Salagen 5 magnesium Film Covered Tablets

Salagen ^® five mg film-coated tablets

Each film-coated tablet includes 5 magnesium of pilocarpine hydrochloride.

To get a full list of excipients, see section 6. 1 )

Film-coated tablet

Salagen film-coated tablets are white-colored, round biconvex tablets, proclaimed “ SAL” on one aspect and “ 5” on the other hand.

• Alleviation of symptoms of salivary sweat gland hypofunction in patients with severe xerostomia following irradiation for neck and head cancer.

• Treatment of symptoms of dried out mouth and dry eye in sufferers with Sjö gren's symptoms.

Posology

• For neck and head cancer sufferers:

The suggested initial dosage for adults can be 1 tablet of five mg 3 times daily. The maximal healing effect is generally obtained after 4 to 8 weeks of therapy. Intended for patients that have not replied sufficiently after 4 weeks and who endure the dosage of five mg 3 times daily, dosages of up to no more than 30 magnesium daily might be considered. Nevertheless , higher daily doses are most likely accompanied simply by an increase in drug-related negative effects. Therapy must be discontinued in the event that no improvement in xerostomia is mentioned after two to three months of therapy.

• For Sjö gren's symptoms patients:

The recommended dosage for adults is usually one tablet of five mg 4 times daily. For individuals who have not really responded adequately to a dosage of 5 magnesium four occasions daily and who endure this dose, increasing the dose up to maximum of 30 mg daily, divided within the day, might be considered. Therapy should be stopped if simply no improvement in the symptoms of dried out mouth and dry eye is mentioned after two to three months.

Special Populations

Make use of in seniors :

There is no proof to claim that dosage must be different in the elderly.

Paediatric population :

The safety and efficacy of the medicinal item in the paediatric populace have not been established.
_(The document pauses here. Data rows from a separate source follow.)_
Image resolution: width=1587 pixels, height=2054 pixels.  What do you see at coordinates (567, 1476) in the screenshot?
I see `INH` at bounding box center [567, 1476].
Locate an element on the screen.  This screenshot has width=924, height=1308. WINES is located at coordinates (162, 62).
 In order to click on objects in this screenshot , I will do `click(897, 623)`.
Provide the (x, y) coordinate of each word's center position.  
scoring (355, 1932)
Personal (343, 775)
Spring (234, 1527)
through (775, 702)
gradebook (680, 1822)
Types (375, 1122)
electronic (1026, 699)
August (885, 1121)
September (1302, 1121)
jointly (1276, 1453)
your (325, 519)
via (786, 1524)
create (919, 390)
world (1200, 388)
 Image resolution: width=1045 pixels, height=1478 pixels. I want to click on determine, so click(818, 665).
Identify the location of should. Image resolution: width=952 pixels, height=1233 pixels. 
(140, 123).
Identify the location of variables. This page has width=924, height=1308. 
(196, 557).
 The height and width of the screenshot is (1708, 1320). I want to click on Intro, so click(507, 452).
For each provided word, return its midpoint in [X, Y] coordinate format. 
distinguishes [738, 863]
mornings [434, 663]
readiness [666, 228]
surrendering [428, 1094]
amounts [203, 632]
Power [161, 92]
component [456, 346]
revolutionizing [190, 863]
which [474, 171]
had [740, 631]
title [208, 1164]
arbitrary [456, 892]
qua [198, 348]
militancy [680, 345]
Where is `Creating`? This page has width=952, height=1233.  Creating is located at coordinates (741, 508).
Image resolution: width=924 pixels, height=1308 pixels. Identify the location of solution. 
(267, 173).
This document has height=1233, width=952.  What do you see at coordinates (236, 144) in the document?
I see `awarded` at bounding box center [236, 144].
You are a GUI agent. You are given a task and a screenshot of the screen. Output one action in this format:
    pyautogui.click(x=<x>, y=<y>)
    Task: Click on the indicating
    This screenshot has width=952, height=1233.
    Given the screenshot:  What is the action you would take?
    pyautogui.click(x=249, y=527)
Make use of in individuals with reduced hepatic function :

Patients with moderate and severe cirrhosis should start treatment on a decreased daily dose schedule. With respect to the safety and tolerability, the dosage might gradually become increased towards the normal daily dosage routine of five mg 3 times a day.

Make use of in individuals with reduced renal function:

Insufficient details is offered to determine the importance of renal excretion of pilocarpine and its particular metabolites in order to recommend medication dosage adjustments meant for patients with renal deficiency (see Section 4. four and Section 5. 2).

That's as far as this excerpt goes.